Work to complete:
The answer must consist of each line below that contains the word "agent", copied in full.

Saved data entries:
○ ○ ○ ○ ○
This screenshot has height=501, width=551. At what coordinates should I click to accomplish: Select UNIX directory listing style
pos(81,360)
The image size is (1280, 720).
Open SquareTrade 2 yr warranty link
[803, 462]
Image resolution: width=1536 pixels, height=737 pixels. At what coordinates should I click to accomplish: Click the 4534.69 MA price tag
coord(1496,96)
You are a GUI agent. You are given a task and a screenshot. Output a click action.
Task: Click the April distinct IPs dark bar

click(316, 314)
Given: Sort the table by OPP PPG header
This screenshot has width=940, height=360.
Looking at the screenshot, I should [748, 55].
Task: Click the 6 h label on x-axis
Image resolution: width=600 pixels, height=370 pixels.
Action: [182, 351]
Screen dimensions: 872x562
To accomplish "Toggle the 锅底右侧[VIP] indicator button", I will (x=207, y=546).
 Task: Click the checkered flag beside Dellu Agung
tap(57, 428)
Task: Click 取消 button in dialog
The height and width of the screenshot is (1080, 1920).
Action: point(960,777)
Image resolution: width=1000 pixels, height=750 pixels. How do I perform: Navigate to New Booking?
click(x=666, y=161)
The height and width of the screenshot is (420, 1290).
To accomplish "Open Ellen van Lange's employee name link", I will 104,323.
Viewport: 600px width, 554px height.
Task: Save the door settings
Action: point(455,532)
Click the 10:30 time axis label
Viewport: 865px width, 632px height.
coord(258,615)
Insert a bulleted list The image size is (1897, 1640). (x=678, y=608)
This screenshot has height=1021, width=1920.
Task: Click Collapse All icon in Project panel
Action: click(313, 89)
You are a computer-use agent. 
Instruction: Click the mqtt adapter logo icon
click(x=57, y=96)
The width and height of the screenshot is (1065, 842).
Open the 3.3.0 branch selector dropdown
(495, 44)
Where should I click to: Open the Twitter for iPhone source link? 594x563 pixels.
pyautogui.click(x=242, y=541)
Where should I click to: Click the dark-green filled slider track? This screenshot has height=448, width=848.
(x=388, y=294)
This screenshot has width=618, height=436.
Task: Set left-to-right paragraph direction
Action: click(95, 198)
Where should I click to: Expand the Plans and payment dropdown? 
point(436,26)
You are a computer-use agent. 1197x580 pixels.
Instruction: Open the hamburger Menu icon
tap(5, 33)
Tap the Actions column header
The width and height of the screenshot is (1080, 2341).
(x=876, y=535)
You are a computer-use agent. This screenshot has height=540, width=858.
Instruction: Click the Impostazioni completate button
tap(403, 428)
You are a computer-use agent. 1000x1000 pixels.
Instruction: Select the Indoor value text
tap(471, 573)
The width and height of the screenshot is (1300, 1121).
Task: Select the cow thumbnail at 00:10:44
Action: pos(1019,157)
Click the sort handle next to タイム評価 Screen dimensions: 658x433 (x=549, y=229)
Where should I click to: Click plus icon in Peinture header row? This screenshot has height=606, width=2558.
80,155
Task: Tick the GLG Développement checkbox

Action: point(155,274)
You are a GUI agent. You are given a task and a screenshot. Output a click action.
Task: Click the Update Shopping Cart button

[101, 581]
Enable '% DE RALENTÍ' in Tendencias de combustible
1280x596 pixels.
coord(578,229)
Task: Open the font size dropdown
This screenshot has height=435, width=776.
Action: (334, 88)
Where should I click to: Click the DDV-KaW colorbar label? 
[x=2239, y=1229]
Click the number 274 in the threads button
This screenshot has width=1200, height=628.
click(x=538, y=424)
○ ○ ○ ○ ○
Task response:
You are a GUI agent. You are given a task and a screenshot. Output a click action.
You are a computer-use agent. 
You are a computer-use agent. 1197x580 pixels.
You are a computer-use agent. This screenshot has height=540, width=858.
You are a computer-use agent. 1000x1000 pixels.
You are a GUI agent. You are given a task and a screenshot. Output a click action.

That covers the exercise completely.